Di Afghanistan, AS menyalurkan lebih dari $ 2 miliar dalam bentuk senjata dan


pelatihan kepada mujahadin yang didedikasikan untuk mengusir penjajah Soviet dari
negara mereka (Katzman 1993: 15). Peralatan berkisar dari senapan otomatis, truk
militer, hingga peluru kendali. Meskipun tidak ada keraguan bahwa pasokan ini
membantu upaya kelompok pemberontak Afghanistan untuk mengalahkan Uni
Soviet, mereka mengalami gempa susulan yang signifikan. Sebagian besar
persenjataan yang ditujukan untuk Afghanistan disedot oleh ISI, badan intelijen
militer Pakistan, dan dipindahkan ke zona konflik di Kashmir, India, Tajikistan, dan
tempat-tempat panas lainnya di seluruh dunia (Chris Smith 1995). Osama bin Laden,
yang kemudian mendirikan kelompok teroris global al-Qa'ida, menggunakan kontak
dengan mujahadin terlatih dan bersenjata CIA yang ia buat selama perang
Afghanistan untuk membangun fondasi organisasinya.

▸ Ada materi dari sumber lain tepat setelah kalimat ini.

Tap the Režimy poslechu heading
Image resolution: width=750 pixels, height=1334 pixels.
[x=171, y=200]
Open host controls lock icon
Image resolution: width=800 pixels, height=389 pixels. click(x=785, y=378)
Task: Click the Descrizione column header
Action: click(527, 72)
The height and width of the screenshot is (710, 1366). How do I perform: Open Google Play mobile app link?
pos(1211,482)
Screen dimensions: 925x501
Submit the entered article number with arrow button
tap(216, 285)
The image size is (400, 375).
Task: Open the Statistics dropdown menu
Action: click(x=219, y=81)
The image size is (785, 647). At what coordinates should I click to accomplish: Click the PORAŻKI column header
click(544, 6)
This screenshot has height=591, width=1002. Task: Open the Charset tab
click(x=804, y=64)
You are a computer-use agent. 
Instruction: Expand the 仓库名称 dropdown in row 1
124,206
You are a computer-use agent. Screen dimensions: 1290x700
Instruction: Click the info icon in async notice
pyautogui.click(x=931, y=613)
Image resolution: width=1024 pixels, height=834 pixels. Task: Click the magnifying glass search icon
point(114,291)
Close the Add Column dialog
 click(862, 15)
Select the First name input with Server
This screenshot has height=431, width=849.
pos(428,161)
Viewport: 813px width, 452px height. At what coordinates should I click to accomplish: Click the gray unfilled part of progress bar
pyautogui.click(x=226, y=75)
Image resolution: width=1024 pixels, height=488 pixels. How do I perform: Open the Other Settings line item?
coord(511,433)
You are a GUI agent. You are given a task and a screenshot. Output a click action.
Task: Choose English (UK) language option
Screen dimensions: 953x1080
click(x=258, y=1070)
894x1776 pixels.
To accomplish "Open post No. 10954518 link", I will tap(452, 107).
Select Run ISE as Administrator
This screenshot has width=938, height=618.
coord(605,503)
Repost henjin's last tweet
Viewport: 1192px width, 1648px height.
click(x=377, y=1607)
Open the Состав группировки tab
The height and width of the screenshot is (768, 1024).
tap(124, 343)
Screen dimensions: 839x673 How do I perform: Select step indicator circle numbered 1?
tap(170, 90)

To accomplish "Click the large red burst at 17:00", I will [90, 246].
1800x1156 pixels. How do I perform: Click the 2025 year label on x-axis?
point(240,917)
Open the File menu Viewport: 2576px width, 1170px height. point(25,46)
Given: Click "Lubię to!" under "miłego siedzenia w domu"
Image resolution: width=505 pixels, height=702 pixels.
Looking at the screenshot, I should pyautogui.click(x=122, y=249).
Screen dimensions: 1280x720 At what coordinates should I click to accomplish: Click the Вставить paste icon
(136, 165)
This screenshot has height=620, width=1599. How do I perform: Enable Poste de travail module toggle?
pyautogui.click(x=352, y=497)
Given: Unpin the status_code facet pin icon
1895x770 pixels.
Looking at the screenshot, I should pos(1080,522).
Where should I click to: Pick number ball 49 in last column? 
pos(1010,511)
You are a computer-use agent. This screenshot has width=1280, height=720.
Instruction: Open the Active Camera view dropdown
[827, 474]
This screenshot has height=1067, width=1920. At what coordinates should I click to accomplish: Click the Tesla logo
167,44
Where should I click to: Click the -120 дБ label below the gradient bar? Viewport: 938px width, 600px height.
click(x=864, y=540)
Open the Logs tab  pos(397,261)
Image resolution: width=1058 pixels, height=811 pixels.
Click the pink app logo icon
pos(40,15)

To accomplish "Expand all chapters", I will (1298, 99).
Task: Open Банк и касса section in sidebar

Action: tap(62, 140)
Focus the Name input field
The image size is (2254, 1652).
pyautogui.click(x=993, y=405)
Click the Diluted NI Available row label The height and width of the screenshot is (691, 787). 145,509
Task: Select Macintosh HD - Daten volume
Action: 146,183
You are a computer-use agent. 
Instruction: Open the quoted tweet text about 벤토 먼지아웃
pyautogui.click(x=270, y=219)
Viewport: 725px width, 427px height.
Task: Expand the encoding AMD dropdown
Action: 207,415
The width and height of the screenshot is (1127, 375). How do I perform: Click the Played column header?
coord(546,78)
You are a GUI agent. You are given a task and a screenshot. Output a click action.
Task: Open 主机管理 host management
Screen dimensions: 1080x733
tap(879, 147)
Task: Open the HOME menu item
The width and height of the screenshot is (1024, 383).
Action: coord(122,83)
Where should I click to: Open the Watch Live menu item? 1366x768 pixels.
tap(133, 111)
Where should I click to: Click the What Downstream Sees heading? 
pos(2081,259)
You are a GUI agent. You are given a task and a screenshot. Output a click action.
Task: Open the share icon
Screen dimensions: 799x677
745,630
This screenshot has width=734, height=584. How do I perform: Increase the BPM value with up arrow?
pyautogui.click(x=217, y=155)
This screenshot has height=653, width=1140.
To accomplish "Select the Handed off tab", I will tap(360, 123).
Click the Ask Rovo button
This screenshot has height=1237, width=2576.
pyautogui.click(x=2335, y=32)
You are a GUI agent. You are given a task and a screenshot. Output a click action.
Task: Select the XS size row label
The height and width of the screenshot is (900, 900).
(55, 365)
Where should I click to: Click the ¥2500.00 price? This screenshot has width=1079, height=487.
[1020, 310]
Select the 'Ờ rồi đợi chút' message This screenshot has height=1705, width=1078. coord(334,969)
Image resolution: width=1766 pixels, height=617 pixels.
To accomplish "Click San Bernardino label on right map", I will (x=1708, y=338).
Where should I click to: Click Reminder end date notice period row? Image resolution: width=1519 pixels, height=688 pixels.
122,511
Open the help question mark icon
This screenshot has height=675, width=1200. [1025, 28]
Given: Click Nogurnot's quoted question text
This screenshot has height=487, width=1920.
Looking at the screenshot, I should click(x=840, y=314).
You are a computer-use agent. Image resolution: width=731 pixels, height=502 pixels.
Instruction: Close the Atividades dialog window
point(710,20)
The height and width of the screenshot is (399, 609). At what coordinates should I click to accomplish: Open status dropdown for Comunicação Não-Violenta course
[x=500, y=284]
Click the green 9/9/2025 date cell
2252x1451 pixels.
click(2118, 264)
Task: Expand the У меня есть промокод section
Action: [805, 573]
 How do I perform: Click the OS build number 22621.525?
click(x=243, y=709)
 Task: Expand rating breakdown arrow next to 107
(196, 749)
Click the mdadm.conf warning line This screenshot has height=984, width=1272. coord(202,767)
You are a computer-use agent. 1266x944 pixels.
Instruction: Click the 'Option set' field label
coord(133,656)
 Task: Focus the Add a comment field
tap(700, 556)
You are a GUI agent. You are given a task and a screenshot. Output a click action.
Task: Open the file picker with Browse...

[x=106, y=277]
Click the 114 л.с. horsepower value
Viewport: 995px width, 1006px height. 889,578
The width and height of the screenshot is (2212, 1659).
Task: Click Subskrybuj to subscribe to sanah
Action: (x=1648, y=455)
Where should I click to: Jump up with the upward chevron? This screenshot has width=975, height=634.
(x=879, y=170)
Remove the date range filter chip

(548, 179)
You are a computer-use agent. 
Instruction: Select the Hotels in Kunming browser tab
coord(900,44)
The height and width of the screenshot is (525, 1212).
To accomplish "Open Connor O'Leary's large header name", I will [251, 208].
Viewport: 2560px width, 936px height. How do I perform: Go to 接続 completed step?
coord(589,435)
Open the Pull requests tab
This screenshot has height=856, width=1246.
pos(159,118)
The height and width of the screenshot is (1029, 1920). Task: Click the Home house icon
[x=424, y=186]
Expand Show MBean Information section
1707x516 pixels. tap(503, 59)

Mungkin skandal senjata yang paling dipublikasikan tahun 1980-an adalah urusan
Iran / Contra, di mana pemerintah Reagan menukar senjata dengan Iran untuk
mengumpulkan dana guna mempersenjatai pasukan milisi Contra anti-pemerintah di
Nikaragua. Operasi tersebut melanggar larangan Kongres untuk memberikan
bantuan kepada Contras, dan mendemonstrasikan apa yang dapat dilakukan oleh
pemerintah yang bertekad ketika memilih untuk menggunakan penjualan senjata
untuk melakukan 'pelarian akhir' di sekitar batasan hukum. Operasi itu diungkapkan
kepada publik setelah Eugene Hasenfus, seorang operasi tingkat rendah yang terlibat
dalam pengiriman senjata melalui udara ke Contras, ditangkap oleh pemerintah
Sandinista dan mengakui perannya dalam operasi pro-Contra. Komite Kongres
bipartisan yang menyelidiki kasus tersebut mendapati bahwa Kolonel Oliver North
telah mengoordinasikan operasi pasokan senjata multinasional dari kantornya di
sekitar sudut Gedung Putih. Di antara pemain lain dalam skandal itu adalah Arab
Saudi, yang menyiapkan $ 32 juta untuk membantu mempersenjatai Contras,
bersama dengan galeri 'para bajingan' dari para perantara yang berkisar dari pejabat
exCIA dan Pentagon hingga pengedar senjata internasional seperti Saudi Adnan
Khashoggi dan Manucher Ghorbanifar Iran. Sementara skandal itu akhirnya
terungkap, hukuman untuk para peserta sangat minim dan sama sekali tidak jelas
bahwa langkah-langkah telah diambil untuk mencegah operasi semacam itu di masa
depan (lihat Draper 1987). Bahkan, Richard Gadd, yang bertugas sebagai pilot di
'angkatan udara' rahasia Oliver North yang digunakan untuk mempersenjatai
Contras, kemudian menerima kontrak untuk mengirim senjata ke pemerintah
Kolombia sebagai bagian dari 'perang melawan narkoba' AS.